» **PROBLEM TO WORK ON**: Using the page on the quickwit-actors crate, decide whether each statement agrees with it. Answer yes or no, and quote the words that decide it. (a) Every long-running component in Quickwit is an actor. (b) An actor handles several messages from its mailbox at once. (c) The quickwit-actors crate is a general-purpose actor runtime.

- My Development Notes/
- Quickwit Internals: A Substrate Decomposition/
- The Actor Framework Substrate — quickwit-actors/
The Actor Framework Substrate — quickwit-actors
Table of Contents
The Actor Framework Substrate — quickwit-actors #
Every long-running component in Quickwit — sources, indexers, packagers, uploaders, publishers, merge planners — is an actor: a self-contained unit of state that receives typed messages from a mailbox, processes them one at a time, and can exit with a typed status. The quickwit-actors crate is the substrate that makes this possible. It is not a general-purpose actor runtime (not Actix, not Akka-style); it is a narrow, purpose-built framework tuned for Quickwit’s supervision and backpressure requirements.

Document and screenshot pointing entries

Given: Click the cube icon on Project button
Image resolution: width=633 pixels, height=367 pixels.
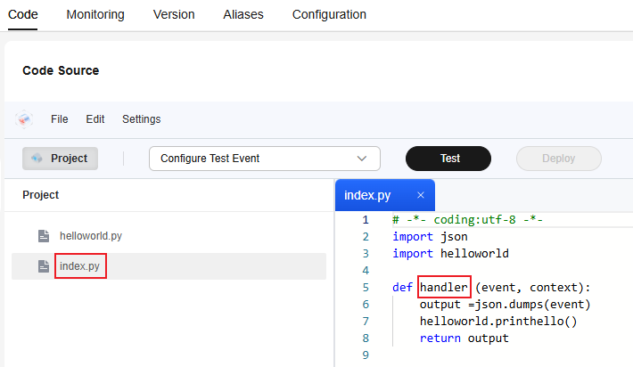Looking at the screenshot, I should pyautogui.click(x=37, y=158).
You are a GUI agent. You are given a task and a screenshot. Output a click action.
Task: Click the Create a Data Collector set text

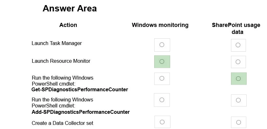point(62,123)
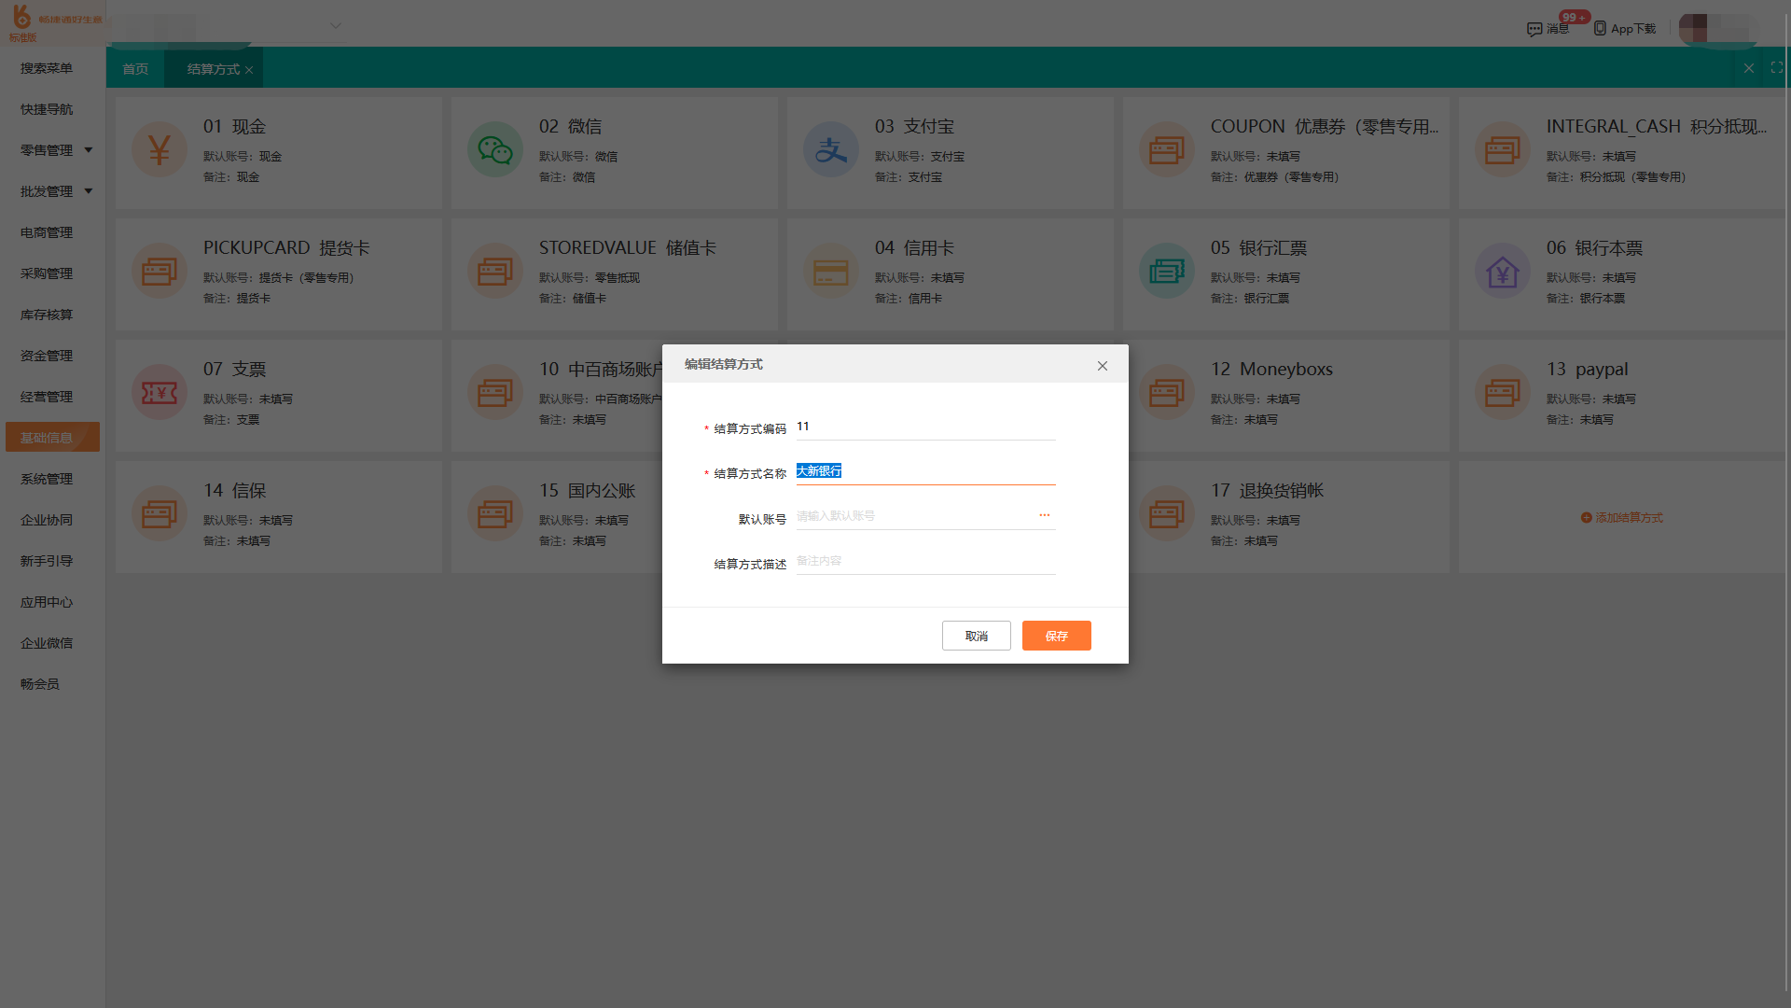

» **EXPECTED OUTPUT**:
(a) Yes: "Every long-running component in Quickwit — sources, indexers, packagers, uploaders, publishers, merge planners — is an actor"
(b) No: "processes them one at a time"
(c) No: "It is not a general-purpose actor runtime"